Soumettre les dotations royales à l'impôt, une bonne idée?

Pourquoi les dotations royales ne sont pas soumises à l'impôt?
Pourquoi les dotations royales ne sont pas soumises à l'impôt? - © DIRK WAEM - Belga

Le gouvernement Di Rupo souhaite, une nouvelle fois, revoir le système des dotations accordées aux membres de la famille royale. Une proposition est sur la table. Pour la première fois, il propose de soumettre ces membres à l'impôt -qu'il s'agisse de l'impôt des personnes physiques, des accises ou de la TVA- auquel ils échappent actuellement, contrairement aux monarchies anglaise, espagnole ou néerlandaise. Reste à savoir si cela est applicable chez nous.

Une dotation, en principe, n'est pas imposée car elle est censée permettre aux membres de la famille royale d'assurer les missions de représentation qui lui sont confiées. En d'autres termes, cela permet en grande partie de payer leurs déplacements et leurs frais de fonctionnement, dont le personnel. 
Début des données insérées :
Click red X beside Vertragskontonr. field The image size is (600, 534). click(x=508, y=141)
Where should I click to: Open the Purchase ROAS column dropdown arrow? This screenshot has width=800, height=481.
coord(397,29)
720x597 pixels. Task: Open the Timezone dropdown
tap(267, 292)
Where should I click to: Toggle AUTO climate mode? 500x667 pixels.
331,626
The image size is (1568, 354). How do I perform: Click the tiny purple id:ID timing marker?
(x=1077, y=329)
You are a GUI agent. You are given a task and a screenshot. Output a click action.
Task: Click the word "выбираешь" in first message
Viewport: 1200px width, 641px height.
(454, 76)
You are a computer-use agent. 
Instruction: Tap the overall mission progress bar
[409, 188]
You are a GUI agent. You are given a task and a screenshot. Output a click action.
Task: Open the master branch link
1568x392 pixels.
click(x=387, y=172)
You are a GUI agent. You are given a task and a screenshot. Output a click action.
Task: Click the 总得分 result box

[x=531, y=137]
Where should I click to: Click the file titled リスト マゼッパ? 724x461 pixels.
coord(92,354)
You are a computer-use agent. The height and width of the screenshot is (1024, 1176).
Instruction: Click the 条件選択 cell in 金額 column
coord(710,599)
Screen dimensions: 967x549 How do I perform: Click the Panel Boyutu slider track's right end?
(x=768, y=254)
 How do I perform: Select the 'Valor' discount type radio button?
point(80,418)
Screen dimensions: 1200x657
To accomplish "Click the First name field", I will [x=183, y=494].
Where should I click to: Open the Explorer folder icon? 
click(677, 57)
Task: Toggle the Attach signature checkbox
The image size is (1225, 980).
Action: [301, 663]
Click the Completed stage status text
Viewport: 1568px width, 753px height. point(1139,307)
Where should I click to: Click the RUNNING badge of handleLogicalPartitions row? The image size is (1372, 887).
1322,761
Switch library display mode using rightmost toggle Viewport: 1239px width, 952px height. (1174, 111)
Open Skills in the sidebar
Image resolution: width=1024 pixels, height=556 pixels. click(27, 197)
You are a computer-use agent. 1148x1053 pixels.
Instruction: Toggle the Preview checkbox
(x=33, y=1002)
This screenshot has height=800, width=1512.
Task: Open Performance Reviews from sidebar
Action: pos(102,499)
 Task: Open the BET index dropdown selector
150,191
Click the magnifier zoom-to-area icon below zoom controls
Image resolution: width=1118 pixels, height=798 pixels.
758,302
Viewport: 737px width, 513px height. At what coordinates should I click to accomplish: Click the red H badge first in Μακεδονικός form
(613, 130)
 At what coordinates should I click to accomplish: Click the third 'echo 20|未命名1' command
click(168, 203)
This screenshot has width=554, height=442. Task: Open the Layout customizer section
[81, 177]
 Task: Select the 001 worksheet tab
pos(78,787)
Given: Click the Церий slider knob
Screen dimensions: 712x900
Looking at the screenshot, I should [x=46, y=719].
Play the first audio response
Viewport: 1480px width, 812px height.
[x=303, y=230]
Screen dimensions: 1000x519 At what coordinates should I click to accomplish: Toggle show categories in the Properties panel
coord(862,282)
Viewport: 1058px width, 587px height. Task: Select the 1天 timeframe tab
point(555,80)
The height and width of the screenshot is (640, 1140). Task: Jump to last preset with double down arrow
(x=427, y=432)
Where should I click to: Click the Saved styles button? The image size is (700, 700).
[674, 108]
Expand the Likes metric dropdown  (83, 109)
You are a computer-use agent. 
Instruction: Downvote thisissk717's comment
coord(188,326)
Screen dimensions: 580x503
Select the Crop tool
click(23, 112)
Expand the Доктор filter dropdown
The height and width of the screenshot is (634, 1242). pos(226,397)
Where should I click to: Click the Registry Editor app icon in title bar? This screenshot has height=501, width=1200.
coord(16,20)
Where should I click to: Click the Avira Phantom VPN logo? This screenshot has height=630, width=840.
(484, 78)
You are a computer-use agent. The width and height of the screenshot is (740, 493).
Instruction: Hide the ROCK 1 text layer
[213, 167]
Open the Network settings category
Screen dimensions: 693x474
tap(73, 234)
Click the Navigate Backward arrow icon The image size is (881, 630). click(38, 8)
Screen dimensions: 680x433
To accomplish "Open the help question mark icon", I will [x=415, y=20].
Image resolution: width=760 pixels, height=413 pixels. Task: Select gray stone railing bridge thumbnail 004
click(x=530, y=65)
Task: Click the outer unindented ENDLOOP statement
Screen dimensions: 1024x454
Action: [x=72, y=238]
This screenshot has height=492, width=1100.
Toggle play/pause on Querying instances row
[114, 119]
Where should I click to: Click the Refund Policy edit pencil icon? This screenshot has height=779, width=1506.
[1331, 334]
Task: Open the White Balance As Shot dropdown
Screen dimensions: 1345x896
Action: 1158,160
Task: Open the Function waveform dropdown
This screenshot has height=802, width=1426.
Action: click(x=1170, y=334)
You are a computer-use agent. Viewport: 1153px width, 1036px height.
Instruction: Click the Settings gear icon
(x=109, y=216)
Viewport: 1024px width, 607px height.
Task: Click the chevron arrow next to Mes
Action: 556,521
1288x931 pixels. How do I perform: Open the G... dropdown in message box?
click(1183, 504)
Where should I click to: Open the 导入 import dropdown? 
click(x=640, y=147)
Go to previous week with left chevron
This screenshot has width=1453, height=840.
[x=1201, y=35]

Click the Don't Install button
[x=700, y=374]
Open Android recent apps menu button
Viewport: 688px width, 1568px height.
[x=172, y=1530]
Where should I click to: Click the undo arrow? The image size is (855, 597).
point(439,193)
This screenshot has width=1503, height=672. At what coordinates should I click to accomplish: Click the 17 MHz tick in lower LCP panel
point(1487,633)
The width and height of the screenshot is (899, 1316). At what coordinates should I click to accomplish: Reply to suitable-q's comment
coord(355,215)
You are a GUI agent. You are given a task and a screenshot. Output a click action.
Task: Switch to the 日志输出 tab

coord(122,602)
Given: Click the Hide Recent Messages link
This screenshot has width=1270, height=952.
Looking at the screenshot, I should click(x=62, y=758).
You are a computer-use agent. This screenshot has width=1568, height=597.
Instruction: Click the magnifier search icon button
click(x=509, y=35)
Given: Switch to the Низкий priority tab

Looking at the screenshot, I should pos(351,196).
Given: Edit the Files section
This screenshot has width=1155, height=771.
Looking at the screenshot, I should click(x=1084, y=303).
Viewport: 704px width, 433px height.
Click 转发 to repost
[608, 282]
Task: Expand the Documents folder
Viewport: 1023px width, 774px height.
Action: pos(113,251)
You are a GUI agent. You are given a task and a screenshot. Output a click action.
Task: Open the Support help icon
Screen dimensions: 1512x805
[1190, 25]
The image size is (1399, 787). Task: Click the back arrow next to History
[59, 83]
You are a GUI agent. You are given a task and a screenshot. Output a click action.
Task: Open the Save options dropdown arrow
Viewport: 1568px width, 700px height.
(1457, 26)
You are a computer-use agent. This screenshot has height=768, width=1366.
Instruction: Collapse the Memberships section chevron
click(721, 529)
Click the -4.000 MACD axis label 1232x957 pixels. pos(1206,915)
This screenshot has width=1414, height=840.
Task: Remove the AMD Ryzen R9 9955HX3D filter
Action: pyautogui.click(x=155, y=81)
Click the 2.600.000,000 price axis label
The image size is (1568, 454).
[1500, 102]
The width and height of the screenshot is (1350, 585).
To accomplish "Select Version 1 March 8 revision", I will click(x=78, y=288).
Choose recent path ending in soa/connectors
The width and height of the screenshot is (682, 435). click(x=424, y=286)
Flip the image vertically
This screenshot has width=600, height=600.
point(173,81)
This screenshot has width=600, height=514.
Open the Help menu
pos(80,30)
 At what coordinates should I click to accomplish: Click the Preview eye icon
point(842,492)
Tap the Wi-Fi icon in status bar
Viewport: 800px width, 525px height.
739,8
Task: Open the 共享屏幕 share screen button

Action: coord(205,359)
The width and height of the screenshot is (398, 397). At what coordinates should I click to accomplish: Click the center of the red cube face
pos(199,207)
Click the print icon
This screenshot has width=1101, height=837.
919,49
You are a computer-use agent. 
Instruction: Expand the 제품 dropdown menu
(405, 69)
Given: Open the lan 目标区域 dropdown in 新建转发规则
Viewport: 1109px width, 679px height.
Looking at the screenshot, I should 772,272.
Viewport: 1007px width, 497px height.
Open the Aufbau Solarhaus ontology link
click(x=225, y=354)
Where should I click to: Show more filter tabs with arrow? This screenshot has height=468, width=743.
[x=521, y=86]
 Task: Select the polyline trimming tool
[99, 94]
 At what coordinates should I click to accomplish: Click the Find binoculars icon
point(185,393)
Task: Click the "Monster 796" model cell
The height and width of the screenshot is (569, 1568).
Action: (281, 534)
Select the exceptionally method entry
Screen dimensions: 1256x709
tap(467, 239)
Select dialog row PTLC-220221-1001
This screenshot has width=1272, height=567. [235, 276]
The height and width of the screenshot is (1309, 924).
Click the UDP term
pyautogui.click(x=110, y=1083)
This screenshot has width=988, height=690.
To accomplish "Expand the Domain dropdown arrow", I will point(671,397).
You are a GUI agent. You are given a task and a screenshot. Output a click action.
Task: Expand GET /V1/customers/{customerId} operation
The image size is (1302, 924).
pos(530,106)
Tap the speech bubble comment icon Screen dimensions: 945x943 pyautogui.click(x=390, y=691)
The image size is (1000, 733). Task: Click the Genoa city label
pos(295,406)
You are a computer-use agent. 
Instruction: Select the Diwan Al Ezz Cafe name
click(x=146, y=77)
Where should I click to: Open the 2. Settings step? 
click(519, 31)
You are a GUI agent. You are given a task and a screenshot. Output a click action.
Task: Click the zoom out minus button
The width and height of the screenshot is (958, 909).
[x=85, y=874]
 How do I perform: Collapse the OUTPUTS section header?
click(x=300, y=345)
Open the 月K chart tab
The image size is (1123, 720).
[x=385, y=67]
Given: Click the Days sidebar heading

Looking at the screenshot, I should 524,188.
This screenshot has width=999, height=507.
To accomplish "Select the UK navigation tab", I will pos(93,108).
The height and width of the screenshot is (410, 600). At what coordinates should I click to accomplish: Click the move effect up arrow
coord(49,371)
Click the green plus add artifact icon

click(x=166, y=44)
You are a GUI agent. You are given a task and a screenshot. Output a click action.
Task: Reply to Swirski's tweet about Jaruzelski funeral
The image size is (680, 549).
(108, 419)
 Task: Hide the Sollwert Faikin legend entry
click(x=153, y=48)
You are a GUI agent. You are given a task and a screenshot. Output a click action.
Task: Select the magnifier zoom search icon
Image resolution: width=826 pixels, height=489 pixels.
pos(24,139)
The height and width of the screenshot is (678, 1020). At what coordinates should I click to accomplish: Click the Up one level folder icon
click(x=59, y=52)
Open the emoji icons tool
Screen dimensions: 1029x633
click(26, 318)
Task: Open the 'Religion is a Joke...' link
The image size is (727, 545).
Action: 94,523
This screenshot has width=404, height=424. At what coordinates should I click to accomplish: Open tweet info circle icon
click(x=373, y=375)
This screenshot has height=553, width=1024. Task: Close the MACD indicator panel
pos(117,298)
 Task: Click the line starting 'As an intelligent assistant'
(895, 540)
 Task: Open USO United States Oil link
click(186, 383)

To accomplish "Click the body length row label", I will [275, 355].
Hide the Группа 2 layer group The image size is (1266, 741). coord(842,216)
Selon certains, ce ne serait donc pas juste de les imposer comme l'est le revenu d'une personne privée. Cela reviendrait, après déduction des cotisations sociales (un peu plus de 13%) et de l'impôt (50%, la tranche la plus haute), à réduire leur dotation de moitié. Ce qui ne leur permettrait pas d'assumer leurs activités dans les mêmes conditions. Ces personnes préféreraient qu'on isole une partie de la dotation comme étant une véritable rémunération personnelle. Mais comment déterminer cette quote-part ?  
 
Reste à savoir si derrière le projet du gouvernement l'idée n'est pas de réduire la dotation des membres de la famille royale. Dans ce cas, il faudrait peut-être le faire plus clairement, affirment certains. Pour Armand de Decker (MR), imposer les dotations risque de coûter plus cher au final car, dit-il, on devrait augmenter le brut pour retrouver le net puisque 70 à 75% de la dotation couvrent des frais de personnel. Même en République, poursuit l'élu libéral, il faudrait continuer à entretenir les bâtiments et cela coûtera au moins aussi cher.
 
Quoi qu'il en soit, le sujet reste délicat et les avis divergents. C'est souvent le cas lorsqu'il s'agit de la famille royale. Précisons que le texte est loin d'être voté. Tout cela doit encore être discuté entre partis. L'objectif est toutefois d'adopter une réforme avant la fin de la législature.